We assume that all diagonal elements are non-zero, meaning $$u_{11} \neq 0$$, $$u_{22} \neq 0$$, and $$u_{33} \neq 0$$. We solve these equations starting from the last one (this process is called back-substitution):

From Equation 3:

$$ u_{33}x_3 = 0 $$

Since we assumed $$u_{33} \neq 0$$, we can divide by $$u_{33}$$:

$$ x_3 = \frac{0}{u_{33}} = 0 $$

Now substitute $$x_3 = 0$$ into Equation 2:

$$ u_{22}x_2 + u_{23}(0) = 0 $$
$$ u_{22}x_2 = 0 $$

Since we assumed $$u_{22} \neq 0$$, we can divide by $$u_{22}$$:

$$ x_2 = \frac{0}{u_{22}} = 0 $$

Finally, substitute $$x_2 = 0$$ and $$x_3 = 0$$ into Equation 1:

$$ u_{11}x_1 + u_{12}(0) + u_{13}(0) = 0 $$
$$ u_{11}x_1 = 0 $$

Since we assumed $$u_{11} \neq 0$$, we can divide by $$u_{11}$$:

$$ x_1 = \frac{0}{u_{11}} = 0 $$

Thus, we found that $$x_1=0$$, $$x_2=0$$, and $$x_3=0$$. This is the only solution to the homogeneous system. This means that if all diagonal elements are non-zero, the upper triangular matrix is non-singular. A similar argument applies to lower triangular matrices using forward-substitution (solving from the first equation downwards).

**step3 Part 2: Proving If the Matrix is Non-Singular, Then All Diagonal Elements Are Non-Zero**

To prove this direction, it's easier to prove the **contrapositive**: If at least one diagonal element is zero, then the matrix is singular (not non-singular). A matrix is singular if the homogeneous system has non-zero solutions, or if there exist systems of equations that have no unique solution (either no solution or infinitely many solutions).

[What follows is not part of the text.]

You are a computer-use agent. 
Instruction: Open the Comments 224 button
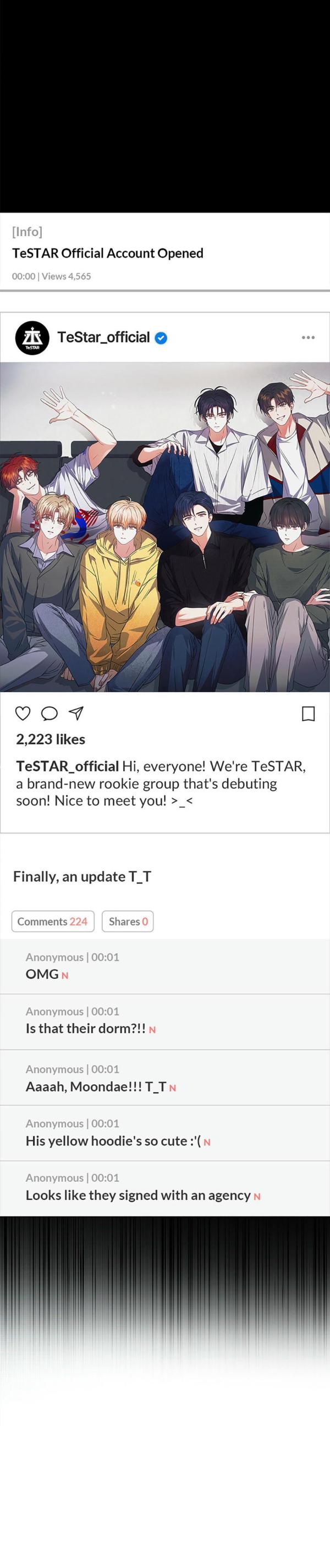(x=53, y=922)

Let's again consider an upper triangular matrix and assume that at least one diagonal element is zero. Let $$u_{kk}$$ be the diagonal element with the largest index 'k' that is equal to zero. For example, let's use a 3x3 upper triangular matrix and assume $$u_{22} = 0$$, while $$u_{33} \neq 0$$ (if $$u_{33}=0$$, it's even simpler).

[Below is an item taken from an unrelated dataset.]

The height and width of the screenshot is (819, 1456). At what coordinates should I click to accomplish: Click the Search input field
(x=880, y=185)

$$ \begin{pmatrix} u_{11} & u_{12} & u_{13} \\ 0 & 0 & u_{23} \\ 0 & 0 & u_{33} \end{pmatrix} \begin{pmatrix} x_1 \\ x_2 \\ x_3 \end{pmatrix} = \begin{pmatrix} 0 \\ 0 \\ 0 \end{pmatrix} $$

This corresponds to the system:

$$ u_{11}x_1 + u_{12}x_2 + u_{13}x_3 = 0 \quad (Equation \ 1) $$
$$ 0x_1 + 0x_2 + u_{23}x_3 = 0 \quad (Equation \ 2) $$
$$ 0x_1 + 0x_2 + u_{33}x_3 = 0 \quad (Equation \ 3) $$

From Equation 3 (assuming $$u_{33} \neq 0$$):

$$ u_{33}x_3 = 0 \implies x_3 = 0 $$

Now substitute $$x_3 = 0$$ into Equation 2:

$$ 0x_2 + u_{23}(0) = 0 $$
$$ 0 = 0 $$

This equation is always true, regardless of the value of $$x_2$$. This means $$x_2$$ can be any number; it is not uniquely determined to be zero. For instance, we could pick $$x_2=1$$. Since we can find non-zero values for variables while keeping the equations true, the homogeneous system has non-zero solutions (e.g., if $$x_2=1$$, then we can find $$x_1$$ from Equation 1). Thus, the matrix is singular.

If the lowest diagonal element $$u_{nn}$$ were zero, the last equation would be $$0 \cdot x_n = 0$$, which means $$x_n$$ could be any value, leading to infinitely many solutions for the homogeneous system, making the matrix singular. Therefore, if any diagonal element is zero, the matrix is singular.

Since we have proven both directions, we conclude that an upper or lower triangular matrix is non-singular if and only if its diagonal elements are all different from 0.